• _What is required_
Your reply should reproduce each record precisely as written.

• _Excerpted data_
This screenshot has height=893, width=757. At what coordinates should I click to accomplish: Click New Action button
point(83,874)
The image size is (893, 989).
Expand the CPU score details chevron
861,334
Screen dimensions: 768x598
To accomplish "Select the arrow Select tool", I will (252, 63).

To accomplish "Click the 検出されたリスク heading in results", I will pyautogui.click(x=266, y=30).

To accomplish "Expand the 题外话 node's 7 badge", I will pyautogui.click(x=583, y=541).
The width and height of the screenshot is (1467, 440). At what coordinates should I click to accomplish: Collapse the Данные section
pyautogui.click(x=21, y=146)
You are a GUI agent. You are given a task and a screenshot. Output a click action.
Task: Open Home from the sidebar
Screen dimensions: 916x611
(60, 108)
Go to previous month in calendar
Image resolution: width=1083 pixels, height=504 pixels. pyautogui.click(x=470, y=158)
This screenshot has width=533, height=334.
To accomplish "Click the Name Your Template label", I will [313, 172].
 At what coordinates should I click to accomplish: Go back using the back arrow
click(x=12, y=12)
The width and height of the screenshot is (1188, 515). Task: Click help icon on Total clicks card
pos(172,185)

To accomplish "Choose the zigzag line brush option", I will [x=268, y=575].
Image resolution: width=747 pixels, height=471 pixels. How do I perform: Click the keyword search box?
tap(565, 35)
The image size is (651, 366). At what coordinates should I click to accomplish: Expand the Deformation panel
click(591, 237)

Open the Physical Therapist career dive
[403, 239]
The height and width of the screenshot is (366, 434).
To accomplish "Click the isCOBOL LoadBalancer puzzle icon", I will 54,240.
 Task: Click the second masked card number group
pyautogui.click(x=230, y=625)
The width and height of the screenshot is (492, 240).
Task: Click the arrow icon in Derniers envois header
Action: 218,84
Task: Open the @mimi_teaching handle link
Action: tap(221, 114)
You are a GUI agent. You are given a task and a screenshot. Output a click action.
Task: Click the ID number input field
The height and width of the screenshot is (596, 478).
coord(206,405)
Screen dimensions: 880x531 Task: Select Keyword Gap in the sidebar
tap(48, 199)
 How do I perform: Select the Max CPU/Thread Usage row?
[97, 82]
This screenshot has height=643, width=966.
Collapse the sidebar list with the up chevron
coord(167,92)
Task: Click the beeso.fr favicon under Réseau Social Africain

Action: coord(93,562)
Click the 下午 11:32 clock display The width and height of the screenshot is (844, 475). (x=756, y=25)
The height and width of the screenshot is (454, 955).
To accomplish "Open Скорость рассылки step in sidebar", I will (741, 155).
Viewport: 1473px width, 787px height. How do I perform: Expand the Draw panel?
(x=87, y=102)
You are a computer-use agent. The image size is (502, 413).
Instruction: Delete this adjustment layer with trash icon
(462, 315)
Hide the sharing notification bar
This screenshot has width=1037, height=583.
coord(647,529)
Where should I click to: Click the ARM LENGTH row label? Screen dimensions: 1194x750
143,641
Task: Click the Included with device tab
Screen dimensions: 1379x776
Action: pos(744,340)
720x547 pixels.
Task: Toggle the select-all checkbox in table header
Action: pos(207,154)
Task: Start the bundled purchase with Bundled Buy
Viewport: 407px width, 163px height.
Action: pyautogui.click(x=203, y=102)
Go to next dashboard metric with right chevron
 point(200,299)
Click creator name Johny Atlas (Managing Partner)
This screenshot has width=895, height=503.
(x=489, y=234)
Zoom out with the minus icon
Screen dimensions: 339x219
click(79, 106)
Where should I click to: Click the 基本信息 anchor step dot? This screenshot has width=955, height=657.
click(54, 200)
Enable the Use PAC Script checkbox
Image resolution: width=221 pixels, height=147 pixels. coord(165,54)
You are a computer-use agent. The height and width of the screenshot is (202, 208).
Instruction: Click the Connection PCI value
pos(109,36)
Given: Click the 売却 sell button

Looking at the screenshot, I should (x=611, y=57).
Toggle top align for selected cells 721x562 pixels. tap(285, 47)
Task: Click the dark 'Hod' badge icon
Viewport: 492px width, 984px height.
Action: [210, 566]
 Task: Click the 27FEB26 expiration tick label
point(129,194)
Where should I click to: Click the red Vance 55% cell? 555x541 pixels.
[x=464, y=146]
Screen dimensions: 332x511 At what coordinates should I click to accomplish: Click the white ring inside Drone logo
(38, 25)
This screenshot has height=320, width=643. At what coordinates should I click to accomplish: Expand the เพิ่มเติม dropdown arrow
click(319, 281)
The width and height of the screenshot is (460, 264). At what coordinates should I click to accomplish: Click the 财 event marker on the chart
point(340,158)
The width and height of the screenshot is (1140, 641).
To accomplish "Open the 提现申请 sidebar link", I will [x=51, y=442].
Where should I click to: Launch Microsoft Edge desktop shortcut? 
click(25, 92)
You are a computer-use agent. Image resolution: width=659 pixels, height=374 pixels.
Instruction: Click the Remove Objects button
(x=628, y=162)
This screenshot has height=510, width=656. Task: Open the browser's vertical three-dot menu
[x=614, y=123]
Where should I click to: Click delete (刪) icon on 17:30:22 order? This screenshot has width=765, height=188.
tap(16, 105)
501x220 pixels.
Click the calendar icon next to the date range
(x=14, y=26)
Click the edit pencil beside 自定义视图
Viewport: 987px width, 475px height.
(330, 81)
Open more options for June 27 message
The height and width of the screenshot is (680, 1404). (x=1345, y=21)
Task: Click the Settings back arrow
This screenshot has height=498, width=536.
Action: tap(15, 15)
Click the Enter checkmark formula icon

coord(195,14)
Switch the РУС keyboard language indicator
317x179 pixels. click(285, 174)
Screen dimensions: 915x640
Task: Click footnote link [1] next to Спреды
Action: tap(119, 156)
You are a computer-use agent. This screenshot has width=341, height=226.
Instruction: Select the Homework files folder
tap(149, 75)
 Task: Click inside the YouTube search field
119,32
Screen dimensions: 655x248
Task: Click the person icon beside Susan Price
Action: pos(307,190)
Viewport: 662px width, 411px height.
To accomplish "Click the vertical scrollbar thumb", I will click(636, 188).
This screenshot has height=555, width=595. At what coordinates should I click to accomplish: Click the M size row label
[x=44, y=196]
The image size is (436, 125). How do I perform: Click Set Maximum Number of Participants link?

• _Response for this exercise_
This screenshot has height=893, width=757. At what coordinates should I click to accomplish: Click New Action button
point(83,874)
The image size is (893, 989).
Expand the CPU score details chevron
861,334
Screen dimensions: 768x598
To accomplish "Select the arrow Select tool", I will (252, 63).

To accomplish "Click the 検出されたリスク heading in results", I will pyautogui.click(x=266, y=30).

To accomplish "Expand the 题外话 node's 7 badge", I will pyautogui.click(x=583, y=541).
The width and height of the screenshot is (1467, 440). At what coordinates should I click to accomplish: Collapse the Данные section
pyautogui.click(x=21, y=146)
You are a GUI agent. You are given a task and a screenshot. Output a click action.
Task: Open Home from the sidebar
Screen dimensions: 916x611
(60, 108)
Go to previous month in calendar
Image resolution: width=1083 pixels, height=504 pixels. pyautogui.click(x=470, y=158)
This screenshot has width=533, height=334.
To accomplish "Click the Name Your Template label", I will [313, 172].
 At what coordinates should I click to accomplish: Go back using the back arrow
click(x=12, y=12)
The width and height of the screenshot is (1188, 515). Task: Click help icon on Total clicks card
pos(172,185)

To accomplish "Choose the zigzag line brush option", I will [x=268, y=575].
Image resolution: width=747 pixels, height=471 pixels. How do I perform: Click the keyword search box?
tap(565, 35)
The image size is (651, 366). At what coordinates should I click to accomplish: Expand the Deformation panel
click(591, 237)

Open the Physical Therapist career dive
[403, 239]
The height and width of the screenshot is (366, 434).
To accomplish "Click the isCOBOL LoadBalancer puzzle icon", I will 54,240.
 Task: Click the second masked card number group
pyautogui.click(x=230, y=625)
The width and height of the screenshot is (492, 240).
Task: Click the arrow icon in Derniers envois header
Action: 218,84
Task: Open the @mimi_teaching handle link
Action: tap(221, 114)
You are a GUI agent. You are given a task and a screenshot. Output a click action.
Task: Click the ID number input field
The height and width of the screenshot is (596, 478).
coord(206,405)
Screen dimensions: 880x531 Task: Select Keyword Gap in the sidebar
tap(48, 199)
 How do I perform: Select the Max CPU/Thread Usage row?
[97, 82]
This screenshot has height=643, width=966.
Collapse the sidebar list with the up chevron
coord(167,92)
Task: Click the beeso.fr favicon under Réseau Social Africain

Action: coord(93,562)
Click the 下午 11:32 clock display The width and height of the screenshot is (844, 475). (x=756, y=25)
The height and width of the screenshot is (454, 955).
To accomplish "Open Скорость рассылки step in sidebar", I will (741, 155).
Viewport: 1473px width, 787px height. How do I perform: Expand the Draw panel?
(x=87, y=102)
You are a computer-use agent. The image size is (502, 413).
Instruction: Delete this adjustment layer with trash icon
(462, 315)
Hide the sharing notification bar
This screenshot has width=1037, height=583.
coord(647,529)
Where should I click to: Click the ARM LENGTH row label? Screen dimensions: 1194x750
143,641
Task: Click the Included with device tab
Screen dimensions: 1379x776
Action: pos(744,340)
720x547 pixels.
Task: Toggle the select-all checkbox in table header
Action: pos(207,154)
Task: Start the bundled purchase with Bundled Buy
Viewport: 407px width, 163px height.
Action: pyautogui.click(x=203, y=102)
Go to next dashboard metric with right chevron
 point(200,299)
Click creator name Johny Atlas (Managing Partner)
This screenshot has width=895, height=503.
(x=489, y=234)
Zoom out with the minus icon
Screen dimensions: 339x219
click(79, 106)
Where should I click to: Click the 基本信息 anchor step dot? This screenshot has width=955, height=657.
click(54, 200)
Enable the Use PAC Script checkbox
Image resolution: width=221 pixels, height=147 pixels. coord(165,54)
You are a computer-use agent. The height and width of the screenshot is (202, 208).
Instruction: Click the Connection PCI value
pos(109,36)
Given: Click the 売却 sell button

Looking at the screenshot, I should (x=611, y=57).
Toggle top align for selected cells 721x562 pixels. tap(285, 47)
Task: Click the dark 'Hod' badge icon
Viewport: 492px width, 984px height.
Action: [210, 566]
 Task: Click the 27FEB26 expiration tick label
point(129,194)
Where should I click to: Click the red Vance 55% cell? 555x541 pixels.
[x=464, y=146]
Screen dimensions: 332x511 At what coordinates should I click to accomplish: Click the white ring inside Drone logo
(38, 25)
This screenshot has height=320, width=643. At what coordinates should I click to accomplish: Expand the เพิ่มเติม dropdown arrow
click(319, 281)
The width and height of the screenshot is (460, 264). At what coordinates should I click to accomplish: Click the 财 event marker on the chart
point(340,158)
The width and height of the screenshot is (1140, 641).
To accomplish "Open the 提现申请 sidebar link", I will [x=51, y=442].
Where should I click to: Launch Microsoft Edge desktop shortcut? 
click(25, 92)
You are a computer-use agent. Image resolution: width=659 pixels, height=374 pixels.
Instruction: Click the Remove Objects button
(x=628, y=162)
This screenshot has height=510, width=656. Task: Open the browser's vertical three-dot menu
[x=614, y=123]
Where should I click to: Click delete (刪) icon on 17:30:22 order? This screenshot has width=765, height=188.
tap(16, 105)
501x220 pixels.
Click the calendar icon next to the date range
(x=14, y=26)
Click the edit pencil beside 自定义视图
Viewport: 987px width, 475px height.
(330, 81)
Open more options for June 27 message
The height and width of the screenshot is (680, 1404). (x=1345, y=21)
Task: Click the Settings back arrow
This screenshot has height=498, width=536.
Action: tap(15, 15)
Click the Enter checkmark formula icon

coord(195,14)
Switch the РУС keyboard language indicator
317x179 pixels. click(285, 174)
Screen dimensions: 915x640
Task: Click footnote link [1] next to Спреды
Action: tap(119, 156)
You are a computer-use agent. This screenshot has width=341, height=226.
Instruction: Select the Homework files folder
tap(149, 75)
 Task: Click inside the YouTube search field
119,32
Screen dimensions: 655x248
Task: Click the person icon beside Susan Price
Action: pos(307,190)
Viewport: 662px width, 411px height.
To accomplish "Click the vertical scrollbar thumb", I will click(636, 188).
This screenshot has height=555, width=595. At what coordinates should I click to accomplish: Click the M size row label
[x=44, y=196]
The image size is (436, 125). How do I perform: Click Set Maximum Number of Participants link?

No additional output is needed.